### [REQUIRED ACTION]
Please output exactly the lines of the material from the first through the line containing "This screenshot has width=1162, height=1036.", and nothing more.

### [DATA EXCERPTS]
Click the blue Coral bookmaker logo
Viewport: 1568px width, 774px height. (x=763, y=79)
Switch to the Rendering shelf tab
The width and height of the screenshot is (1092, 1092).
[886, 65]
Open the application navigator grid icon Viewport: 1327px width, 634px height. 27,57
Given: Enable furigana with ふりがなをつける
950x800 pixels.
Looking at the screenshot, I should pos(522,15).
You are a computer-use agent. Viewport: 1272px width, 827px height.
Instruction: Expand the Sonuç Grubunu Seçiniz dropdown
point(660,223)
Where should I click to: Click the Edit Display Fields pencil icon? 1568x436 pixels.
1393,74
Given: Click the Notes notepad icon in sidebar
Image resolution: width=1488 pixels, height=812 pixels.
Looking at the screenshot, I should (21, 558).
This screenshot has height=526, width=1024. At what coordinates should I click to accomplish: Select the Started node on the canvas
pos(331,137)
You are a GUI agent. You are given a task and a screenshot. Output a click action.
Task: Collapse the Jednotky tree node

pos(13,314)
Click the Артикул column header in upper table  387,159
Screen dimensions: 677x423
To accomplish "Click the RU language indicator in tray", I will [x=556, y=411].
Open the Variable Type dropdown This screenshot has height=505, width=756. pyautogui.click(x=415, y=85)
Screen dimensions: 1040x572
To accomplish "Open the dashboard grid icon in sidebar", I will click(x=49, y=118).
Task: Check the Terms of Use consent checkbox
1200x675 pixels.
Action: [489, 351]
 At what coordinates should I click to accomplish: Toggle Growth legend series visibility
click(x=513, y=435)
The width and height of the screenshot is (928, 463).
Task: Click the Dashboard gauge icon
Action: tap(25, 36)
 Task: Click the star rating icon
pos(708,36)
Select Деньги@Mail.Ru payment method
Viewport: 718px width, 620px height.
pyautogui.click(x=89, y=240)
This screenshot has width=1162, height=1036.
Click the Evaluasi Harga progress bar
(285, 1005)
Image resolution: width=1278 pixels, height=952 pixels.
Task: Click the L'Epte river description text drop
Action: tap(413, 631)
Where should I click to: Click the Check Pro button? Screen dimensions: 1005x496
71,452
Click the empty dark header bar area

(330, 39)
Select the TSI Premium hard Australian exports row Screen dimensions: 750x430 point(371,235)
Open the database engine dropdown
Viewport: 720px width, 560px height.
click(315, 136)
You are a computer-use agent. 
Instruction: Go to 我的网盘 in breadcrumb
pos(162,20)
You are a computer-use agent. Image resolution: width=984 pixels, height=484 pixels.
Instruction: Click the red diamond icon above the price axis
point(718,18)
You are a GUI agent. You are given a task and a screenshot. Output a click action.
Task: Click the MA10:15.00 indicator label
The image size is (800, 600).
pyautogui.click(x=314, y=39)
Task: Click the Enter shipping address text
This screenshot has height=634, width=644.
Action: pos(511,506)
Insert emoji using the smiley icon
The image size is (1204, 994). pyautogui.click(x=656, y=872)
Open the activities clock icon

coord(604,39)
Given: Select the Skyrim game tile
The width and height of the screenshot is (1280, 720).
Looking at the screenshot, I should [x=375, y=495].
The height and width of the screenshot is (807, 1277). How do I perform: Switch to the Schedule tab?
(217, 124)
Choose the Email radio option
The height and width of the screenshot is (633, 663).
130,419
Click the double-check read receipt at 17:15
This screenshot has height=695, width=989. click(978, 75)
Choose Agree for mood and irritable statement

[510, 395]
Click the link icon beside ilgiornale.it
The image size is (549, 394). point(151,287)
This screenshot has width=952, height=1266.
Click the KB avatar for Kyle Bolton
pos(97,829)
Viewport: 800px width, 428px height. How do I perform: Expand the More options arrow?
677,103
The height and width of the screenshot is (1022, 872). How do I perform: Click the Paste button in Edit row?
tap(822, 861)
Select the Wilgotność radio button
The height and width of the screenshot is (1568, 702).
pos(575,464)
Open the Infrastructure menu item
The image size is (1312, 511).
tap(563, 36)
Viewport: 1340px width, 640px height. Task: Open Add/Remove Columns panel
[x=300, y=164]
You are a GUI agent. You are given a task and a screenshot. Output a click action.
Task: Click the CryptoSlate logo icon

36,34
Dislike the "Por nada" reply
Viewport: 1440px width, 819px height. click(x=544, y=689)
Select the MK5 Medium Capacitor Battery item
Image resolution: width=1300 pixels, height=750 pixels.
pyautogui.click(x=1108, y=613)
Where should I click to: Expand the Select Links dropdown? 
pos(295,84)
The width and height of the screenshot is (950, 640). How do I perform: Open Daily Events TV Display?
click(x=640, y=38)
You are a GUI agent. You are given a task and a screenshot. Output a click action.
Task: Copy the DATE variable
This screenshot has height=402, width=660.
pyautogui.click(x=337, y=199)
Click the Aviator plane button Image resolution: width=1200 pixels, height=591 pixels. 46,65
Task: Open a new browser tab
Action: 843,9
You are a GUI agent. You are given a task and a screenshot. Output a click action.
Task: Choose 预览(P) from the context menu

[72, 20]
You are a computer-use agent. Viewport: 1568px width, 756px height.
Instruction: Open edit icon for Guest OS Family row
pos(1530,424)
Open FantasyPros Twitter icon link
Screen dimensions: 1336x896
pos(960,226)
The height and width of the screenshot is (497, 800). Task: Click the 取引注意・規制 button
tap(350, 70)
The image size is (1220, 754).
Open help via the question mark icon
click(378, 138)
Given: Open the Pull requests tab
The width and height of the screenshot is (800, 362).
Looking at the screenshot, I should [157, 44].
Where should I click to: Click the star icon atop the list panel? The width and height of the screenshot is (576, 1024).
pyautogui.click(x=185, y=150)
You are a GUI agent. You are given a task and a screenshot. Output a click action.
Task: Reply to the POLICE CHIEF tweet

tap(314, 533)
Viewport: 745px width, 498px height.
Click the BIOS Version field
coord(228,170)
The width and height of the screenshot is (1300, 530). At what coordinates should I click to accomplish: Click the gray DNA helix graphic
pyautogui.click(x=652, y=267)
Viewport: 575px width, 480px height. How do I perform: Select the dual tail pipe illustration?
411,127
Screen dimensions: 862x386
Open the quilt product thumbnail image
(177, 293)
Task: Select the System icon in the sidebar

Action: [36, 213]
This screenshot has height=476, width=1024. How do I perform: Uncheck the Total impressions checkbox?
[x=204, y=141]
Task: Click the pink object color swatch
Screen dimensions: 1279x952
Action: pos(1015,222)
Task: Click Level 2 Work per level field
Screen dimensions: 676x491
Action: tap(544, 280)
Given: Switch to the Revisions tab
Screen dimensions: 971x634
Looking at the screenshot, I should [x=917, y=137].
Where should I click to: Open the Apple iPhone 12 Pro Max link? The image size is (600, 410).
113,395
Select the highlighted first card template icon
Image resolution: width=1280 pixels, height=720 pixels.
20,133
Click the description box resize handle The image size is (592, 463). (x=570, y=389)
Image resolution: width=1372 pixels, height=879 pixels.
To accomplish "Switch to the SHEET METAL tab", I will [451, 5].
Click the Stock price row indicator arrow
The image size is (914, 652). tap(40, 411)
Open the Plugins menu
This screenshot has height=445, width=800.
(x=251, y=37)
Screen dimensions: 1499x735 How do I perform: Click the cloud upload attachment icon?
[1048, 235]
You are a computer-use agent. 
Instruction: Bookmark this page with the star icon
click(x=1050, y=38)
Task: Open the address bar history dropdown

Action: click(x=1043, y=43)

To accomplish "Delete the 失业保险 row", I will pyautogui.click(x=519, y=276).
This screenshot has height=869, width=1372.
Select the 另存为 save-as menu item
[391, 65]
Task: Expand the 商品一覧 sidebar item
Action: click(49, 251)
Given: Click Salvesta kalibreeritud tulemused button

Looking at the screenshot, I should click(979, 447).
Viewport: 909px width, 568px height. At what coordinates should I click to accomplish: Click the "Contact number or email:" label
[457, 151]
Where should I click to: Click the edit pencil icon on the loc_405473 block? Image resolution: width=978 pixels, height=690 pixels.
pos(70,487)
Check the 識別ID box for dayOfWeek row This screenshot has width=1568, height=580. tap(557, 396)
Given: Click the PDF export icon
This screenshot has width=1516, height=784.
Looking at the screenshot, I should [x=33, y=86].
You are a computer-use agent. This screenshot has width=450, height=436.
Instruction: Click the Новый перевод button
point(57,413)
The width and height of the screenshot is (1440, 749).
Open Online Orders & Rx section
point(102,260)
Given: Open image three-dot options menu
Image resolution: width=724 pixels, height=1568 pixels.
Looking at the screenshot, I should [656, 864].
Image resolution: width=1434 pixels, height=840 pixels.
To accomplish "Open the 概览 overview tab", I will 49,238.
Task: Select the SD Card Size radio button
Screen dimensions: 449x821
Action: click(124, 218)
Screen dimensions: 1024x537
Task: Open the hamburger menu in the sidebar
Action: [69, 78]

### [SOLUTION BELOW]
Click the blue Coral bookmaker logo
Viewport: 1568px width, 774px height. (x=763, y=79)
Switch to the Rendering shelf tab
The width and height of the screenshot is (1092, 1092).
[886, 65]
Open the application navigator grid icon Viewport: 1327px width, 634px height. 27,57
Given: Enable furigana with ふりがなをつける
950x800 pixels.
Looking at the screenshot, I should pos(522,15).
You are a computer-use agent. Viewport: 1272px width, 827px height.
Instruction: Expand the Sonuç Grubunu Seçiniz dropdown
point(660,223)
Where should I click to: Click the Edit Display Fields pencil icon? 1568x436 pixels.
1393,74
Given: Click the Notes notepad icon in sidebar
Image resolution: width=1488 pixels, height=812 pixels.
Looking at the screenshot, I should (21, 558).
This screenshot has height=526, width=1024. At what coordinates should I click to accomplish: Select the Started node on the canvas
pos(331,137)
You are a GUI agent. You are given a task and a screenshot. Output a click action.
Task: Collapse the Jednotky tree node

pos(13,314)
Click the Артикул column header in upper table  387,159
Screen dimensions: 677x423
To accomplish "Click the RU language indicator in tray", I will [x=556, y=411].
Open the Variable Type dropdown This screenshot has height=505, width=756. pyautogui.click(x=415, y=85)
Screen dimensions: 1040x572
To accomplish "Open the dashboard grid icon in sidebar", I will click(x=49, y=118).
Task: Check the Terms of Use consent checkbox
1200x675 pixels.
Action: [489, 351]
 At what coordinates should I click to accomplish: Toggle Growth legend series visibility
click(x=513, y=435)
The width and height of the screenshot is (928, 463).
Task: Click the Dashboard gauge icon
Action: tap(25, 36)
 Task: Click the star rating icon
pos(708,36)
Select Деньги@Mail.Ru payment method
Viewport: 718px width, 620px height.
pyautogui.click(x=89, y=240)
This screenshot has width=1162, height=1036.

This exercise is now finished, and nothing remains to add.